Isofetamid: Synthesis and Introduction

Synthesis of Isofetamid

Isofetamid is synthesised using m-cresol as a raw material by chemical reaction. The specific synthesis steps are as follows:

The phenethylamine moiety of isofetamid is prepared in five steps starting from m-cresol (19) by Friedel-Crafts acylation to 20, etherification of the phenol function to 21, α-ketobromination to 22, bromo-azido exchange to 23, and azide reduction to the isofetamid amine 24. This important intermediate is then converted to isofetamid (III) by amidation with 3-methylthiophene-2-carbonylchloride (25).

Introduction of Isofetamid

Isofetamid was announced by Ishihara Sangyo Kaisha (ISK) in 2012. After fluopyram 18, isofetamid is the second compound of this class bearing a phenethylamide derivative, all other SDHI, including the new market entries benzovindiflupyr (II) and fluxapyroxad (I), having an anilide moiety. Isofetamid has been shown to be highly effective against Botrytis cinerea (grey mold) on grape. It is registered for the control of different Botrytis and Sclerotinia spp. on grape, lettuce, rapeseed, low growing berry, and turfgrass on golf courses.

Mode of Action

Isofetamid acts specically on the succinate dehydrogenase (SDH) of Complex II, a key enzyme of the mitochondrial respiratory chain at the crossroads of two metabolic pathways essential to fungal cell life. By inhibiting SDH, Isofetamid impairs energy (ATP) production by the respiratory chain and the synthesis of amino acids, lipids and fatty acids (metabolites essential to cell function) at the Krebs cycle stage.

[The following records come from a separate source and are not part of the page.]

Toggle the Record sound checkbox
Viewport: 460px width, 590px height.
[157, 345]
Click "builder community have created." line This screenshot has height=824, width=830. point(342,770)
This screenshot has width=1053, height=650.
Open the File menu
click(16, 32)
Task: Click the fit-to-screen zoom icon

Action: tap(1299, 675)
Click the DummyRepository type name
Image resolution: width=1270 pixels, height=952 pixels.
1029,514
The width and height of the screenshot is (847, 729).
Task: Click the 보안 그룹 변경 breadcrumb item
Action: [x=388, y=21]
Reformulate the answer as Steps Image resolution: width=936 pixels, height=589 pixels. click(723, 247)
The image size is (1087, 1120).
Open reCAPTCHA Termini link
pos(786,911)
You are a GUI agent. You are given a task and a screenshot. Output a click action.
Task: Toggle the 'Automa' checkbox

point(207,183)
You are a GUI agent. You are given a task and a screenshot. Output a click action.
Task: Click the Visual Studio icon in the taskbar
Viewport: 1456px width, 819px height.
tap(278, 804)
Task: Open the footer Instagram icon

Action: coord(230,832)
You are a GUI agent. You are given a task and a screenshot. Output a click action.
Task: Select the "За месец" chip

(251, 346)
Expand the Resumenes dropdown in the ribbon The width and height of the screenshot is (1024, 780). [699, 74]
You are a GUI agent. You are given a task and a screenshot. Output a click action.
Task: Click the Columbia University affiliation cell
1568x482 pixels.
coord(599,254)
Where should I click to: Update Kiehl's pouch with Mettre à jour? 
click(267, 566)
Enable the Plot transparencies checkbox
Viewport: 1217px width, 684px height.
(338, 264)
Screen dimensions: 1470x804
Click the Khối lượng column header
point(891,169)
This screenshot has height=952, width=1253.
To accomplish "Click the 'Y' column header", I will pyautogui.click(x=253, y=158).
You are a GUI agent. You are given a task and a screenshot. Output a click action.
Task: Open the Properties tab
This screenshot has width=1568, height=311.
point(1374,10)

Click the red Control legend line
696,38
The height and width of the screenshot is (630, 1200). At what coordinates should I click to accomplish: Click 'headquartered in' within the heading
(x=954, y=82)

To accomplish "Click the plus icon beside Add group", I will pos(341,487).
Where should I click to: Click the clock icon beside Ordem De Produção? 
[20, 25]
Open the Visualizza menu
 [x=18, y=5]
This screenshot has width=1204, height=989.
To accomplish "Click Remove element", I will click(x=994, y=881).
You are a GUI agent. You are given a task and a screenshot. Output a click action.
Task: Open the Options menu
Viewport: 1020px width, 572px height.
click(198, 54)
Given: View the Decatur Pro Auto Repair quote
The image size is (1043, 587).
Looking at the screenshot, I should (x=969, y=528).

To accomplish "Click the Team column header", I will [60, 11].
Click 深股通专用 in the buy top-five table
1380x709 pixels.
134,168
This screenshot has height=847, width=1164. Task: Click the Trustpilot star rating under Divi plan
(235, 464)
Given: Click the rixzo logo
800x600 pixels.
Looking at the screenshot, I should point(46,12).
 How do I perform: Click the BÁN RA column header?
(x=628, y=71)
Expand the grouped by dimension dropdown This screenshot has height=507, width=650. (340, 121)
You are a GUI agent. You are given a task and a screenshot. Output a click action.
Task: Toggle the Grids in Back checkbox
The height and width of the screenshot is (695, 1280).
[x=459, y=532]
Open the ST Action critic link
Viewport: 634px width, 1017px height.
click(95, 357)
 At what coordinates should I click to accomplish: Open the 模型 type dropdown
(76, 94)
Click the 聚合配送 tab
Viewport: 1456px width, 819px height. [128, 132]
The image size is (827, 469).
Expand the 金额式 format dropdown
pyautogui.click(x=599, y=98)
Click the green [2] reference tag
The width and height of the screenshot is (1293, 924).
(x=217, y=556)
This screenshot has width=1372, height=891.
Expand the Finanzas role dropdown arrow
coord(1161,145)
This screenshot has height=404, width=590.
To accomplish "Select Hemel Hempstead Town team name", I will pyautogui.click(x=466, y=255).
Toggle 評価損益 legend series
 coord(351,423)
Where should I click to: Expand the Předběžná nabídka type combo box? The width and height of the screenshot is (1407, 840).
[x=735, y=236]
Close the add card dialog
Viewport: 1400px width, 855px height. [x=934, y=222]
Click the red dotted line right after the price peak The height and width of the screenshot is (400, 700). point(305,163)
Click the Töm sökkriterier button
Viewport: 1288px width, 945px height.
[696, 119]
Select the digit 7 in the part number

Advantages of Isofetamid for resistance management

Isofetamid can control numerous isolates with confirmed resistance to other SDHI fungicides, including SdhB H272R and H272Y, which are the two most common field-collected isolates. Research has confirmed that Isofetamid fits the mutated binding pocket of SDHI-resistant fungal isolates (SdhB H272R and H272Y). It is hypothesized that the unique molecular structure of Isofetamid gives the molecule fiexibility at the binding site, allowing Isofetamid to retain efficacy on these mutants. Other SDHI fungicides have a rigid structure, are unable to bind at sites where mutations have occurred, and are therefore ineffective as control options.